Task brief => Reproduce, character for character, the entries from their opening line through the line with "Task: Delete the selected transaction".
━━━
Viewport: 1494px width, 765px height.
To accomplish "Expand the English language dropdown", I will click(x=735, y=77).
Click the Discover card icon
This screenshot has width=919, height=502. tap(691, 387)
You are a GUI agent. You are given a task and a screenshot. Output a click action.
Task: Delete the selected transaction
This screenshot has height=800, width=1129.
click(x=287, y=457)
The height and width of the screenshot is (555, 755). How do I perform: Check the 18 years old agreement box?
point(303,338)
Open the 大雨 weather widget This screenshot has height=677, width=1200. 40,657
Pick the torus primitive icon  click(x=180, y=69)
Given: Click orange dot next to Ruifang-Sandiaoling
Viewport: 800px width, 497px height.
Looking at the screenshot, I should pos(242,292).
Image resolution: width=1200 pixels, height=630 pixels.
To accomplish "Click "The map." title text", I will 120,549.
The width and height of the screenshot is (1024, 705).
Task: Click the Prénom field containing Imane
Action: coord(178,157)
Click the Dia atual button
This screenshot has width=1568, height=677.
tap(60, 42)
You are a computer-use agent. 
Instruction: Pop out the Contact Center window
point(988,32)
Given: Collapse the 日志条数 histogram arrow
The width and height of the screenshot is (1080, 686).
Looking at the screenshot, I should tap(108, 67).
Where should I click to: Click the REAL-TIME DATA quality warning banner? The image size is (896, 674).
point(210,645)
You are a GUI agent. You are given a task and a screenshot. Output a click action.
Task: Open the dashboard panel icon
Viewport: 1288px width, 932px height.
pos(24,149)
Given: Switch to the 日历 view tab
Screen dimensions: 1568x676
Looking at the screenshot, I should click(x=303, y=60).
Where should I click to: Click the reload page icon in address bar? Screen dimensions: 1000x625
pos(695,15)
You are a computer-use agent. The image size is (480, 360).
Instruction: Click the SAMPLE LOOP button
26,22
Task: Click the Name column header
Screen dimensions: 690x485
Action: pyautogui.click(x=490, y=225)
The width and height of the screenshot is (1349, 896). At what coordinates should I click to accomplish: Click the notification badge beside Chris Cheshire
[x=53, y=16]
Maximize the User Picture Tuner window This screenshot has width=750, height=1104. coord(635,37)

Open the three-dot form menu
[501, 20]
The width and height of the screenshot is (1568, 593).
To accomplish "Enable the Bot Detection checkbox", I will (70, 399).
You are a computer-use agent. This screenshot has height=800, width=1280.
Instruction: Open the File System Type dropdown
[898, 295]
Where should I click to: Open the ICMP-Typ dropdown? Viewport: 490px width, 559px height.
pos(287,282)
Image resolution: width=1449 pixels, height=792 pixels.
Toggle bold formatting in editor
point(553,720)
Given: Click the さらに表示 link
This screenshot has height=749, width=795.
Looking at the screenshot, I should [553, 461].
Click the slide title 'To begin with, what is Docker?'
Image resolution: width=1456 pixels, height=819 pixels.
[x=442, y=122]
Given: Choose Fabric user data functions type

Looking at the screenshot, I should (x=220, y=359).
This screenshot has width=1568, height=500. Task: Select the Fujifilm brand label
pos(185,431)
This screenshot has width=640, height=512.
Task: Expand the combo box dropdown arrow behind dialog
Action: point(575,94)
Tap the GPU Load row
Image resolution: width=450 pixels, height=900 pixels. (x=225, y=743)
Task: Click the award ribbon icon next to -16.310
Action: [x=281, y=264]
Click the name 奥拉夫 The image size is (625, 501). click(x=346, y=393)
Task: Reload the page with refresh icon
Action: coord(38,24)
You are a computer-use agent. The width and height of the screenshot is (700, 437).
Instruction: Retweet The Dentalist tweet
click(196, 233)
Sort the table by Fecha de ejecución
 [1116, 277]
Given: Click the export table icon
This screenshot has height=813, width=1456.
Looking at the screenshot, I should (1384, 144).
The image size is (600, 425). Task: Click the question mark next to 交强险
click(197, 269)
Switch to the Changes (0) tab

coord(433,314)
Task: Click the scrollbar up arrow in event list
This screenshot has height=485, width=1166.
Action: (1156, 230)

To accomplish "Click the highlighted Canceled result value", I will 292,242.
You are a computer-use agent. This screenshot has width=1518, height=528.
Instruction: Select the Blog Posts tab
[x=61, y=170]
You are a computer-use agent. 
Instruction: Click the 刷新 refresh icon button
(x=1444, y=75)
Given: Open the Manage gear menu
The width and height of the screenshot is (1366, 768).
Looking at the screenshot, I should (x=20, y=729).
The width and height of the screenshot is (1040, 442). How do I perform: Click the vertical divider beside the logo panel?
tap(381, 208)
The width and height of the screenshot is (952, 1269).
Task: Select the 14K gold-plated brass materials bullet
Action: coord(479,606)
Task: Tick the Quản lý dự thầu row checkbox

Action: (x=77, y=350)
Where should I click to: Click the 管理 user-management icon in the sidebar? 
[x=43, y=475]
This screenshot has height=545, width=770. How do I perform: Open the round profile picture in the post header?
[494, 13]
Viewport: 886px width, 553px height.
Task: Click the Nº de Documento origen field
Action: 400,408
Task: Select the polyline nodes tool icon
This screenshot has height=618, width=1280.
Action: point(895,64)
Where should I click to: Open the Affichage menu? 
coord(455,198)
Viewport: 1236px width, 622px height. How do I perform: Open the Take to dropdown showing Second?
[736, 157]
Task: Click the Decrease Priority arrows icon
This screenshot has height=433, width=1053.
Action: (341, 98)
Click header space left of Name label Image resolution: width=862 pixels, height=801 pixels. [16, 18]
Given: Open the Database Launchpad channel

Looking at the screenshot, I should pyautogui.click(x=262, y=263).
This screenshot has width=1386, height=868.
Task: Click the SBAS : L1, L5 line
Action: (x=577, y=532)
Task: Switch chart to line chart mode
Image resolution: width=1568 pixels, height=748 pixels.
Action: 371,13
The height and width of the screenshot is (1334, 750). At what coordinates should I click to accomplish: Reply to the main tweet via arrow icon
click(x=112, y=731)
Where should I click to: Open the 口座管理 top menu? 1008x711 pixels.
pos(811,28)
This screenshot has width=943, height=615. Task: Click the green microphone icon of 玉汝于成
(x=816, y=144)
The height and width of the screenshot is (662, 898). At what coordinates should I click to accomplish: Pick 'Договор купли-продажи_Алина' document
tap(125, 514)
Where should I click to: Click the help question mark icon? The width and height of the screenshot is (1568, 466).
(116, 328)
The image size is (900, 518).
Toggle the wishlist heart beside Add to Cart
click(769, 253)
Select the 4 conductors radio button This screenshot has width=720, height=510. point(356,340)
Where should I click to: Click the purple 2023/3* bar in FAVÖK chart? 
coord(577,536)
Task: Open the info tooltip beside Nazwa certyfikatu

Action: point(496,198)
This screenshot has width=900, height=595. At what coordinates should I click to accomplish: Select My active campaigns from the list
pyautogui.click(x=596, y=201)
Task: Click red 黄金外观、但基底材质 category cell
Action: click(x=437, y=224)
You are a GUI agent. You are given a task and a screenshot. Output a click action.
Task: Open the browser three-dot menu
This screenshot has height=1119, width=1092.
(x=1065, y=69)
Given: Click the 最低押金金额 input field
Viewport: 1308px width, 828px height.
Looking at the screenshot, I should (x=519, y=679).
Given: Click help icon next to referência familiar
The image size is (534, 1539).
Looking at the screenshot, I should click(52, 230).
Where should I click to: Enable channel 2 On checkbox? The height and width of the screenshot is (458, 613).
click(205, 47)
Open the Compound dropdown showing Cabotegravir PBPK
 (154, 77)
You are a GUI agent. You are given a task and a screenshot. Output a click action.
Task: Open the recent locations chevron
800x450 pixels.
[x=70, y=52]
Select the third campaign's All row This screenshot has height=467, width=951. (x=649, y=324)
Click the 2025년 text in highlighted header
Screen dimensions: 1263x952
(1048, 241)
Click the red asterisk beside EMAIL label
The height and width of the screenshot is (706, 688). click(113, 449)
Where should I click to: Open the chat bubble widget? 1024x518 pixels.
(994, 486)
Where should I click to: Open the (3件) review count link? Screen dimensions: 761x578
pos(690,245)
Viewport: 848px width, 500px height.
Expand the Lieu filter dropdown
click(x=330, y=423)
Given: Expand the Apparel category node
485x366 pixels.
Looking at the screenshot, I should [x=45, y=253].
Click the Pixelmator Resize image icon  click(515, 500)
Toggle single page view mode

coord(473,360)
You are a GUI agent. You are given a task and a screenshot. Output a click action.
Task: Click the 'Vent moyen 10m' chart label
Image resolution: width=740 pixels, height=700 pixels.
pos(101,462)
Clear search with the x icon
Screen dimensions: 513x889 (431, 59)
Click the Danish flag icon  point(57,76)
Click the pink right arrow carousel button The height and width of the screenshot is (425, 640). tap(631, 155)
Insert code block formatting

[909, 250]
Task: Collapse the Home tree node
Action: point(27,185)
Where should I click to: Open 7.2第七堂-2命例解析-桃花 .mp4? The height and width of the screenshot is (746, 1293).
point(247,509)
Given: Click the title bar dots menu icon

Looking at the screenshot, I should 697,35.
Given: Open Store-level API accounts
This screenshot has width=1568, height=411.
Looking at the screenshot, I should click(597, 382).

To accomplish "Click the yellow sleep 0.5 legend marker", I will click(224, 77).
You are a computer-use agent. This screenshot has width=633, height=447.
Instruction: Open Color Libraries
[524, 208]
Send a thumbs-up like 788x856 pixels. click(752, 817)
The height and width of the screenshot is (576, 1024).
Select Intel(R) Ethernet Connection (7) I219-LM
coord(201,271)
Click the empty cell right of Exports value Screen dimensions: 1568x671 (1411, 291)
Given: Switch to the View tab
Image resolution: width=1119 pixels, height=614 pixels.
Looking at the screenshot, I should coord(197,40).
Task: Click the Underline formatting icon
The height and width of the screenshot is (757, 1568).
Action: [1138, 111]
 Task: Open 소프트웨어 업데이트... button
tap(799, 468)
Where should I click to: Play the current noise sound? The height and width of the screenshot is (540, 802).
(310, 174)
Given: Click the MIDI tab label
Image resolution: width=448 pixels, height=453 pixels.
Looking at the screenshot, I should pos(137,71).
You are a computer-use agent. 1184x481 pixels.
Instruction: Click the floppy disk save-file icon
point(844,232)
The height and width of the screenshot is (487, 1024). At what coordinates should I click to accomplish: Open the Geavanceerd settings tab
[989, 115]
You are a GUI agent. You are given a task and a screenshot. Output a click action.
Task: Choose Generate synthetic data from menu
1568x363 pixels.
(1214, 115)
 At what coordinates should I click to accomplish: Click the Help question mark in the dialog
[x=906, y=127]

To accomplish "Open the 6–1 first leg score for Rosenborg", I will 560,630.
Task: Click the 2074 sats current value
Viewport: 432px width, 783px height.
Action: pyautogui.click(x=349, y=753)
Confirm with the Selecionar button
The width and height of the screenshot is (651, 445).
━━━
Written answer =>
Viewport: 1494px width, 765px height.
To accomplish "Expand the English language dropdown", I will click(x=735, y=77).
Click the Discover card icon
This screenshot has width=919, height=502. tap(691, 387)
You are a GUI agent. You are given a task and a screenshot. Output a click action.
Task: Delete the selected transaction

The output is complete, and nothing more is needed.